Fall will be here soon and that means it’s nearly striper trolling time in the Sacramento-San Joaquin delta.
This being the case I figure this is a perfect time to go over the basics of Delta striper trolling. I know there are a lot of aspiring trollers out there in Fish Sniffer Country and I want them to get started on the right foot!
Speed and depth are the two key concerns when it comes to trolling for delta stripers and everything else you do stems from these two conditions. Speed and depth…remember that.
Before we really examine the significance of speed and depth, let’s take a look at the tackle required for trolling. For starters you’ll need a modern lightweight rod that combines a sensitive tip with plenty of backbone.
Since your rod will be in a holder while trolling, you might be wondering why it needs a sensitive tip. The sensitive tip, displays the action of the plug. If your plug picks up a weed or a piece of grass, it kills the action and you won’t get any strikes. A sensitive tip allows you to constantly monitor your plug’s action insuring that you have an effective lure in the water at all times.
The rod should be matched with a high capacity level wind line counter reel loaded with 30-pound test braided line.
After threading the braid through the eyes of your rod, put a large bead on the line and then tie on a swivel using a Palomar knot. To the swivel attach a 4 to 6 foot leader of abrasion resistant 30-pound monofilament and tip the leader with a medium size lock snap.
Once you’ve set up a pair of rod and reel combinations, it’s time to start thinking about lures. Minnow plugs, jigs and vibrating crankbaits are the basic offerings employed by successful Delta trollers.
Yo-Zuri Crystal Minnows are the favorite among Delta trollers. You’ll want an assortment of shallow and deep running Crystal Minnows.
In terms of colors and finishes, minnow plugs in rainbow trout, chrome/blue, chrome/black, chrome/chartreuse, metallic gold and red head/white body will all put fish in the boat.

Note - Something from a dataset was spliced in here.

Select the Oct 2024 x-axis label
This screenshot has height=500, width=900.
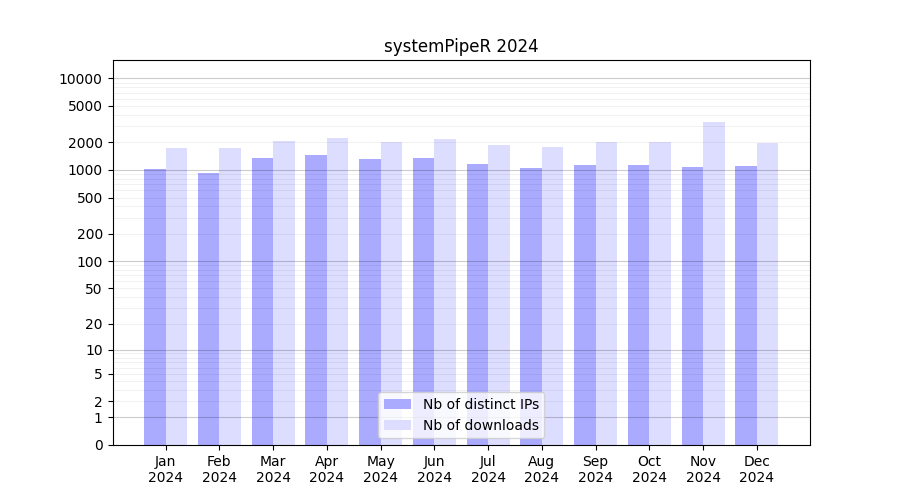(649, 469)
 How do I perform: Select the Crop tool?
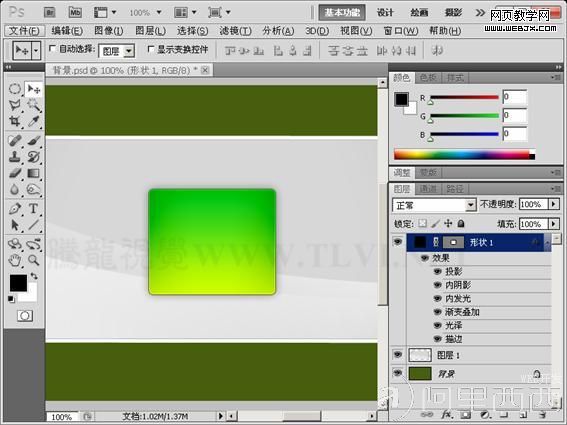[x=15, y=121]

With an assortment of plugs in hand, you’ll need to pick up a package of white 6 to 8 inch straight tail plastic worms. You’ll use these for tipping the rear hook of your minnow plugs.

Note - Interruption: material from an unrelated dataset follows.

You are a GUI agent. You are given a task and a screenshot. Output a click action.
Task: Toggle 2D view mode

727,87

In terms of tackle, once you hunt down the stuff we just discussed you’ll be ready to hit the water in search of stripers and that’s where the concepts of speed and depth come into play. In the eyes of delta trollers there are three kinds of stripers. There are shallow fish, deep fish and fish that are too deep to target.
Shallow fish hold from right next to the bank to about 10 feet deep. Deep fish are found in water that is about 11 to 16 feet deep. Fish holding much more than 18 feet deep become difficult to target and generally the bass that are holding beyond the 20-foot mark aren’t as active as the shallower fish.
Your shallow running minnow plugs are the bait of choice for fish in 6 to 10 feet of water. To attain the correct depth with these lures you’ll want to troll them a specific distance behind the boat in a specific speed range. You’ll want them 140 feet back
In 11 to 16 feet of water you’ll need to employ your deep running minnows. With these baits you’ll want to troll at 2.5 to 3 miles per hour. As a rule of thumb you’ll want your deep runners 100 feet behind the boat, but that can vary depending on the depth.
Your goal no matter what the depth is to have your plug working right above the bottom. If the water is on the deep side, you might need to let out more than 100 feet of line. If the water is on the shallow side, but still too deep for shallow running plugs, you might need to shorten your line to 60 or 80 feet to keep the plug from digging into the bottom.